Answer: The volume is increasing by $32\pi$ cubic centimeters per week. Explain
This is a question about how fast something is changing when another related thing is changing. It's like knowing how quickly a balloon grows bigger (its volume) if you know how fast its size (its radius) is expanding. The key is to think about the small changes! . The solving step is:

1. **Understand the Goal**: We know the radius of a spherical tumor is growing at a certain speed. We want to find out how fast its *volume* is growing at a specific moment when the radius is 4 centimeters.
2. **The Volume Formula**: The problem gives us the formula for the volume of a sphere: $V = \frac{4}{3}\pi r^{3}$.
3. **Think about Tiny Changes**: Imagine the sphere grows just a tiny, tiny bit. When the radius grows by a very small amount, let's call it 'dr', how much new volume does it add? It's like painting a very thin layer on the outside of the sphere!
4. **Adding a "Skin"**: When a sphere grows by a tiny bit, the extra volume it gains is almost like adding a super-thin "skin" all around its outside.
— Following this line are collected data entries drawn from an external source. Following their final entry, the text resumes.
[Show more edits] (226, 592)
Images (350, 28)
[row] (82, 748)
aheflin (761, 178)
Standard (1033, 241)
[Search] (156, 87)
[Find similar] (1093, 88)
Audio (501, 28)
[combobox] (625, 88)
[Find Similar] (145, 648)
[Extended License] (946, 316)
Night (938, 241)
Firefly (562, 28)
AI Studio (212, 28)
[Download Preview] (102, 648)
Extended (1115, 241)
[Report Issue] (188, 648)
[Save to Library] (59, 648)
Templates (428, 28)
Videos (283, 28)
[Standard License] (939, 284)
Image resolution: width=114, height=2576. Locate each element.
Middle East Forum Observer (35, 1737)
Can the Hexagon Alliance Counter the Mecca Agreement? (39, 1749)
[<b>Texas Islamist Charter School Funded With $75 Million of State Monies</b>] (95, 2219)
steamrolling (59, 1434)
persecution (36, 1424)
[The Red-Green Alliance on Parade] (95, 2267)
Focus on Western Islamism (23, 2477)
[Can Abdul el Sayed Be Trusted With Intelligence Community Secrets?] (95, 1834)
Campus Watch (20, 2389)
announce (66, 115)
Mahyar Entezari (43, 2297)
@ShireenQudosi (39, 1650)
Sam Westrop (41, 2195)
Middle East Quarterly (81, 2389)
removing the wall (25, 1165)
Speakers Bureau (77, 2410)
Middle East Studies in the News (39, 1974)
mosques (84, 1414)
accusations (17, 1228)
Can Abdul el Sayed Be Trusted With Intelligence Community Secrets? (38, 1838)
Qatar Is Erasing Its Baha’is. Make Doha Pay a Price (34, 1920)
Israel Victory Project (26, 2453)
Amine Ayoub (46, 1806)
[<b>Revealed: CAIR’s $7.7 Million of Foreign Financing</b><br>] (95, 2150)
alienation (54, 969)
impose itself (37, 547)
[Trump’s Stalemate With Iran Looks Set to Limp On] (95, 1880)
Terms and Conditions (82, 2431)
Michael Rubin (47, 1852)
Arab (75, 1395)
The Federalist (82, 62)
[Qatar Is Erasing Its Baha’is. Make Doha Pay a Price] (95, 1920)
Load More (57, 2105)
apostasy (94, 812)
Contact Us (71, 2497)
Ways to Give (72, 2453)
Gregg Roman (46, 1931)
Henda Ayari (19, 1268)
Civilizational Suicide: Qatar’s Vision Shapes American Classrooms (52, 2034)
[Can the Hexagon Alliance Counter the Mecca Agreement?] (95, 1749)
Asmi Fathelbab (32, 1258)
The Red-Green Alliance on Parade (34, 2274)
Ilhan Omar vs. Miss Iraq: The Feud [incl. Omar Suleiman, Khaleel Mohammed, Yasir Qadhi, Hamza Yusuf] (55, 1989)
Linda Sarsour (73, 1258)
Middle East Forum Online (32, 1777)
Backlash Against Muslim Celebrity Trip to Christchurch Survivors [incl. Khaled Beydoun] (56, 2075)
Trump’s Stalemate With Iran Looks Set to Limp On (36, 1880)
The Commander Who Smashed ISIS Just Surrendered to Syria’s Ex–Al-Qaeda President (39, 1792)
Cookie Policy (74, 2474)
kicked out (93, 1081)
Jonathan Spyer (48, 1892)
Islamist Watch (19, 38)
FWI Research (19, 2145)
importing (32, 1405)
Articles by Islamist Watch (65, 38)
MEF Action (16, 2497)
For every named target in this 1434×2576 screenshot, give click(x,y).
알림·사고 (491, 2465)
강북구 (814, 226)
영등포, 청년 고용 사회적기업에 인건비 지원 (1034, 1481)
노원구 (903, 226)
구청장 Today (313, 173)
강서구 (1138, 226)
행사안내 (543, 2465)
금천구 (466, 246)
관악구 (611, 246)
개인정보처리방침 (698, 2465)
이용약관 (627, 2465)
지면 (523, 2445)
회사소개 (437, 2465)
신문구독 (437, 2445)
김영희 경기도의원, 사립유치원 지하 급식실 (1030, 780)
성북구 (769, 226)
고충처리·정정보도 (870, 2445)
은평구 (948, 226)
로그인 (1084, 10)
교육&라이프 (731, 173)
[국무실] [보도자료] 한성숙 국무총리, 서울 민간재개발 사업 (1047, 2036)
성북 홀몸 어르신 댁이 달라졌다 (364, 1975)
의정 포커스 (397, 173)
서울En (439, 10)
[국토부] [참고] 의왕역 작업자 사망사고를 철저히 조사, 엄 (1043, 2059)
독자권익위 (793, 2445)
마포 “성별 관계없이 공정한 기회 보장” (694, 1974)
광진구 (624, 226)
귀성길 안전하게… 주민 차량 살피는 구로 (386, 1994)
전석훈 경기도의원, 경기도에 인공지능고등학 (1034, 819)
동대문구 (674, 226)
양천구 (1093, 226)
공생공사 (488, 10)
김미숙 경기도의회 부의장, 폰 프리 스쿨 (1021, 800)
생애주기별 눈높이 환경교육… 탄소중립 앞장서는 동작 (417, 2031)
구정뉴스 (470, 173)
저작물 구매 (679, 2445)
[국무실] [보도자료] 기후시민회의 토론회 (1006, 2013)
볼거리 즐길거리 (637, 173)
The amount of volume in this thin skin is approximately equal to the sphere's *surface area* multiplied by the thickness of this new skin.
5. **Surface Area of a Sphere**: A cool math fact (that comes from thinking about how volume changes with radius) is that the surface area of a sphere with radius 'r' is $4\pi r^2$.
6. **Connecting Rates**: We are told the radius is growing by $\frac{1}{2}$ centimeter *per week*. This means if we look at a tiny bit of time passing, say 'dt', the radius changes by $dr = \frac{1}{2} \times dt$.
7. **Putting it All Together**: If the tiny change in volume ($dV$) is approximately the surface area times the tiny change in radius ($dr$), then we can write:
$dV \approx (4\pi r^2) \times dr$
Now, to find how fast the *volume* is changing *per week* (which is $dV/dt$), we can think of dividing both sides by that tiny bit of time 'dt':
$dV/dt \approx (4\pi r^2) \times (dr/dt)$
8. **Plug in the Numbers**:
* We want to know the rate when the radius ($r$) is 4 centimeters.
* We know the rate of radius growth ($dr/dt$) is $\frac{1}{2}$ centimeter per week.
Let's substitute these values:
$dV/dt = 4\pi (4 \text{ cm})^2 \times (\frac{1}{2} \text{ cm/week})$
$dV/dt = 4\pi (16 \text{ cm}^2) \times (\frac{1}{2} \text{ cm/week})$
$dV/dt = 64\pi \times \frac{1}{2} \text{ cm}^3/\text{week}$
$dV/dt = 32\pi \text{ cm}^3/\text{week}$

So, at that moment, the volume of the tumor is increasing by $32\pi$ cubic centimeters per week!

Alternative answer

Answer: 32π cubic centimeters per week Explain
This is a question about how the volume of a sphere changes when its radius changes over time . The solving step is:

First, I know the formula for the volume of a sphere is V = (4/3)πr³, where 'r' is the radius.
The problem tells us that the radius is growing by 1/2 centimeter every week. This means that for every little bit of time that goes by, the radius gets bigger by a certain amount. We want to find out how fast the total volume of the tumor is growing when the radius is exactly 4 centimeters.

Imagine the tumor is like a balloon that's being inflated. When the radius grows just a tiny bit, it adds a very thin new layer (like a shell) all around the outside of the balloon.
The area of the outside of the sphere (its surface area) is 4πr².
So, if the radius grows by a tiny bit, the amount of new volume added is almost like taking this surface area and multiplying it by that tiny bit of growth in the radius.

Thinking about how fast things are changing over time (like per week), we can figure it out this way:
(How fast the volume changes) = (The surface area of the sphere) × (How fast the radius changes).

We are told that the radius is growing by 1/2 cm per week. So, "How fast the radius changes" is 1/2.
We need to calculate this when the radius (r) is 4 centimeters.
So, at that moment, the surface area of the sphere is 4π * (4 cm)² = 4π * 16 cm² = 64π cm².

Now, let's put all the pieces together:
How fast the volume is changing = 64π cm² * (1/2 cm/week)
How fast the volume is changing = 32π cubic centimeters per week.